By Agnes Musee
Cal Poly Pomona alumna Cerise Santoro (’11, liberal studies; ’13, curriculum design) landed the prestigious English Language Fellow Program offered by the U.S. Department of State to teach in Tuguegarao City, Philippines.
Santoro will be working at the University of Saint Louis, a private Roman Catholic university.
Santoro went through a rigorous application process. She was invited to a general interview at Georgetown University, an interview with the Department of State in Washington D.C. and a final interview at the U.S. Embassy in Manila.
Fellows were given different international assignments based on their resumes and educational fortes. Luckily, Santoro got her first choice: the Philippines.
“My great grandma and both my grandparents used to travel around the world and send me postcards from places. I’ve been interested ever since,” said Santoro.
Santoro’s will be training teachers. The training will include pre-service training, which will prepare students in pursuit of a master’s degree in education.
In addition, Santoro will be teaching workshops that will focus on teaching educators efficient grading methods.
Because of Santoro’s appetite for international cultures and educational training, she worked at the Cal Poly English Language Institute (CPELI).
CPELI is a program for English language students, and it equips them with English skills to move onto other universities, study abroad or prepare for the workforce. The CPELI program lower-level and upper-level students, and it mostly hosts students from Kuwait, China, Vietnam, Korea and Japan.

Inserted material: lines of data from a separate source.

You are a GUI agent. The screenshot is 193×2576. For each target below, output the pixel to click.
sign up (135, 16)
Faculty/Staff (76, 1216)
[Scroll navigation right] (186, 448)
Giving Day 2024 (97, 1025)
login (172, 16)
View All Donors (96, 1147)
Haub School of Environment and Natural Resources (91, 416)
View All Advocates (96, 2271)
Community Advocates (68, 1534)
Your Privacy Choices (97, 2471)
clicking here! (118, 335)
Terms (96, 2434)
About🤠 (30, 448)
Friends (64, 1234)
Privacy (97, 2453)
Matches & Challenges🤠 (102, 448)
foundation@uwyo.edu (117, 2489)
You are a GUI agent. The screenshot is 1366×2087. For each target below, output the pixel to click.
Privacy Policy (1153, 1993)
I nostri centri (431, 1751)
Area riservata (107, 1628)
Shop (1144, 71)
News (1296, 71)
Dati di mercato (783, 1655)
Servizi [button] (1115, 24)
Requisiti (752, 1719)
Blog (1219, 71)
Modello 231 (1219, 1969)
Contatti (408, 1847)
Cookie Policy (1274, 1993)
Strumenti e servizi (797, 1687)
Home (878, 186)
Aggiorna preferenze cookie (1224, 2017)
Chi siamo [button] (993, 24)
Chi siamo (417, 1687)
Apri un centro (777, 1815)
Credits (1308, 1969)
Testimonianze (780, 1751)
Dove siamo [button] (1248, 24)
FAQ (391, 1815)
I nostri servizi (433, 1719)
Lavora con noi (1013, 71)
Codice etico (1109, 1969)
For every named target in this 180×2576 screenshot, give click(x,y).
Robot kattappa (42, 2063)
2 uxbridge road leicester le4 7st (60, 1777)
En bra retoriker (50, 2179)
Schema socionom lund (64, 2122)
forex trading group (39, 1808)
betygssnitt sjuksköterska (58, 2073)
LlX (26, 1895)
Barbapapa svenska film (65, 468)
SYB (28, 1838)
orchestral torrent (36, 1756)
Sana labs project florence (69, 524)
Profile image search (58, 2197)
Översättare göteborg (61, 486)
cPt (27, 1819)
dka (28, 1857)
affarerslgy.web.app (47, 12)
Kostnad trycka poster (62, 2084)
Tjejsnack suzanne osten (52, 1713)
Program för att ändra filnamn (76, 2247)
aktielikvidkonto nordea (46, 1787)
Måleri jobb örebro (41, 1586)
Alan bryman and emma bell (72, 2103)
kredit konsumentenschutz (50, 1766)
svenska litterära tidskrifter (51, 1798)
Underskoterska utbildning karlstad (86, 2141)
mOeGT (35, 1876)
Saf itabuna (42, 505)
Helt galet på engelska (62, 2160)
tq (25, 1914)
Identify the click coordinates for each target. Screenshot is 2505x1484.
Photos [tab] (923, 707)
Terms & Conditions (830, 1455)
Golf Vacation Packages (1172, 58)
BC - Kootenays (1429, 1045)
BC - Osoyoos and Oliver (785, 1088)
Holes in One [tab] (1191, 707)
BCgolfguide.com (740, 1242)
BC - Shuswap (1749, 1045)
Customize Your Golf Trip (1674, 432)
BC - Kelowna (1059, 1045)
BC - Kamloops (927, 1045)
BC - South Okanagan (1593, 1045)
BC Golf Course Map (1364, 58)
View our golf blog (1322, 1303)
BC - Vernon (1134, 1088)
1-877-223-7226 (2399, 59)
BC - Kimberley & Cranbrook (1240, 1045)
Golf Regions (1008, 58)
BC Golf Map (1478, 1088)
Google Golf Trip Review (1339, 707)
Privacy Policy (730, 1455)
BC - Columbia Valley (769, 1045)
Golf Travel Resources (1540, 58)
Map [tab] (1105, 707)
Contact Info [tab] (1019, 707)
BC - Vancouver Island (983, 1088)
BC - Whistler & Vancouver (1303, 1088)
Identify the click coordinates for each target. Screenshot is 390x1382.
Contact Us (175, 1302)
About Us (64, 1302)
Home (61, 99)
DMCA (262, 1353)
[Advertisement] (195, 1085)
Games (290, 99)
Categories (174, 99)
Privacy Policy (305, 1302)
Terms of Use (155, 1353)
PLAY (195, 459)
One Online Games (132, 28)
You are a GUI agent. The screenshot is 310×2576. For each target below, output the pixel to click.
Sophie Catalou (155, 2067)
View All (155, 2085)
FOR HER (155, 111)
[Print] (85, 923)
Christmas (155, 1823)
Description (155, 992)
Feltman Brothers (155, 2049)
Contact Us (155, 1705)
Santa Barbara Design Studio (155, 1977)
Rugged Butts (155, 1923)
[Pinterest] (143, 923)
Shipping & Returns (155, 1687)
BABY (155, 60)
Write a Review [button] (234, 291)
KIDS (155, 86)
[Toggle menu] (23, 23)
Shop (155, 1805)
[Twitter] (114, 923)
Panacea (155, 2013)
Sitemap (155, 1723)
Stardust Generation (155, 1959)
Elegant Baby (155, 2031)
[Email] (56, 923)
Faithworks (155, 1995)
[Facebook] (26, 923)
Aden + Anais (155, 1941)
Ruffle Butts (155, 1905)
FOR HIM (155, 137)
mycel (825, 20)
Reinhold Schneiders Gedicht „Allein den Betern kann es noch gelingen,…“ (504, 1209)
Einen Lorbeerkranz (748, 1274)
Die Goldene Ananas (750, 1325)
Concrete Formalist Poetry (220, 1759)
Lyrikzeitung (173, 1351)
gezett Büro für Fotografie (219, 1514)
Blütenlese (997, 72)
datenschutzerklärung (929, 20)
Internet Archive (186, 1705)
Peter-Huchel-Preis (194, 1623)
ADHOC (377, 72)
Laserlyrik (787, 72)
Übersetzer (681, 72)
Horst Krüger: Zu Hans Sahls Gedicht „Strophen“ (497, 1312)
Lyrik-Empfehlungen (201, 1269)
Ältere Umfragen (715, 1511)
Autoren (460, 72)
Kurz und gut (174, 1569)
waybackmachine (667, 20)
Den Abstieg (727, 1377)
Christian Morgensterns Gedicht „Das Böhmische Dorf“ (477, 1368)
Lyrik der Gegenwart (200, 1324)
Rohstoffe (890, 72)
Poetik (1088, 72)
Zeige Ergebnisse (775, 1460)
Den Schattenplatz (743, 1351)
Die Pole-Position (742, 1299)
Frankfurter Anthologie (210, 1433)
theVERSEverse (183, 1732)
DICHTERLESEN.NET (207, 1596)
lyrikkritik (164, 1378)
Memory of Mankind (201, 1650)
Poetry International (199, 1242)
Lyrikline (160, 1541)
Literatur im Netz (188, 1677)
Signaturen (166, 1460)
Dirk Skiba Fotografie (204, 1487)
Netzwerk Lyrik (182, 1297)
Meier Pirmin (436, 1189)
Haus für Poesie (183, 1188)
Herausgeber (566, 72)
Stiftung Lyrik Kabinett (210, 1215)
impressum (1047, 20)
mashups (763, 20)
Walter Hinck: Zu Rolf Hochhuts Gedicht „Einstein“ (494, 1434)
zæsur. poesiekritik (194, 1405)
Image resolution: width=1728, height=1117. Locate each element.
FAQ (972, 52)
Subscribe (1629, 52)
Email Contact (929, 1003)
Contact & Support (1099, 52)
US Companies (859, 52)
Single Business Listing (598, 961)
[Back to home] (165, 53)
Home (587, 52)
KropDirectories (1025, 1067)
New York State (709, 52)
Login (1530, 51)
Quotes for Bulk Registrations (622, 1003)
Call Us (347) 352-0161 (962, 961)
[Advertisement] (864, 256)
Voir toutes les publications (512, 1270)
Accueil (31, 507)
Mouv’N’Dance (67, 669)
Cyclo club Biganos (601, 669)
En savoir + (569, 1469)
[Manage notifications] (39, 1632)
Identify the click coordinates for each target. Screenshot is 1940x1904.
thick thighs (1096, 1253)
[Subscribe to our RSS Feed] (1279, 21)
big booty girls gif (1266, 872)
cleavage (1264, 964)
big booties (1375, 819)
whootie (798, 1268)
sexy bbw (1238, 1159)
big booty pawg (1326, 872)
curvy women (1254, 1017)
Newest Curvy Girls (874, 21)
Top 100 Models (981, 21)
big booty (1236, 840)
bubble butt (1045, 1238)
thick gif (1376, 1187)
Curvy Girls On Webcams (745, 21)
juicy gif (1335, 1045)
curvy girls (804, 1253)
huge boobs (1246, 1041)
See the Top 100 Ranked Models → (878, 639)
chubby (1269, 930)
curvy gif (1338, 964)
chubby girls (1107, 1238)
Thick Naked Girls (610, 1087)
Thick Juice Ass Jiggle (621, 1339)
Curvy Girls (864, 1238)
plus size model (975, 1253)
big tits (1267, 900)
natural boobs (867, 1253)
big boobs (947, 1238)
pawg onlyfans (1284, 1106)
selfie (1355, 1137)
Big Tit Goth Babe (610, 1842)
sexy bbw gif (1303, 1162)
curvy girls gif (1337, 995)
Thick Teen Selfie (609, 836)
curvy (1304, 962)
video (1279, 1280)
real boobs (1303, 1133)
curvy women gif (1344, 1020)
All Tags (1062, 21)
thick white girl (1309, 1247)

With the help of student assistants like Santoro, CPELI students improve their language and learn about American culture.
“With the lower level students, [Santoro has] been great because she gets them to speak quickly, [and] she learned how to interact with all different kinds of students,” said CPELI Academic Program Coordinator Sakeena Ali. “Students are often scared. [They are] shy to participate or to speak out loud. [Santoro] gets them to feel comfortable and free to speak and makes the atmosphere very helpful for the students.”
In order to be considered for the English Language Fellow Program, applicants must be U.S. citizens and have a master’s in Teaching English to Speakers of Other Languages (TESOL) or a similar field that includes teaching English to foreigners.
Besides educational credentials, an applicant to the fellowship requires patience, determination and adaptable character.
“It’s not just all about training teachers. It’s about building relationships with other countries, building ties and gaining relationships around the world,” said Santoro.
CPELI Program Administrator Sarah Moussavi believes that Santoro is fit for the fellowship mission.
“She has become a much more well rounded teacher, she has developed her talents, [and] she was very talented to begin with ” she will get a different take on a lifestyle in a different region, which is very valuable in our field to get to relate much better to the people that come [to the U.S.] to study,” said Moussavi.
Although the program is only 10 months long, Santoro may be offered an extension or a specialist position at the University of Saint Louis under the Department of State.
“My long term goals are definitely to stay in the international realm or stay international. Whether I’m teaching or not, my whole world revolves around cultures,” said Santoro.
The Department of State grants a stipend of $30,000, which covers housing, food and transportation for fellows during their time abroad.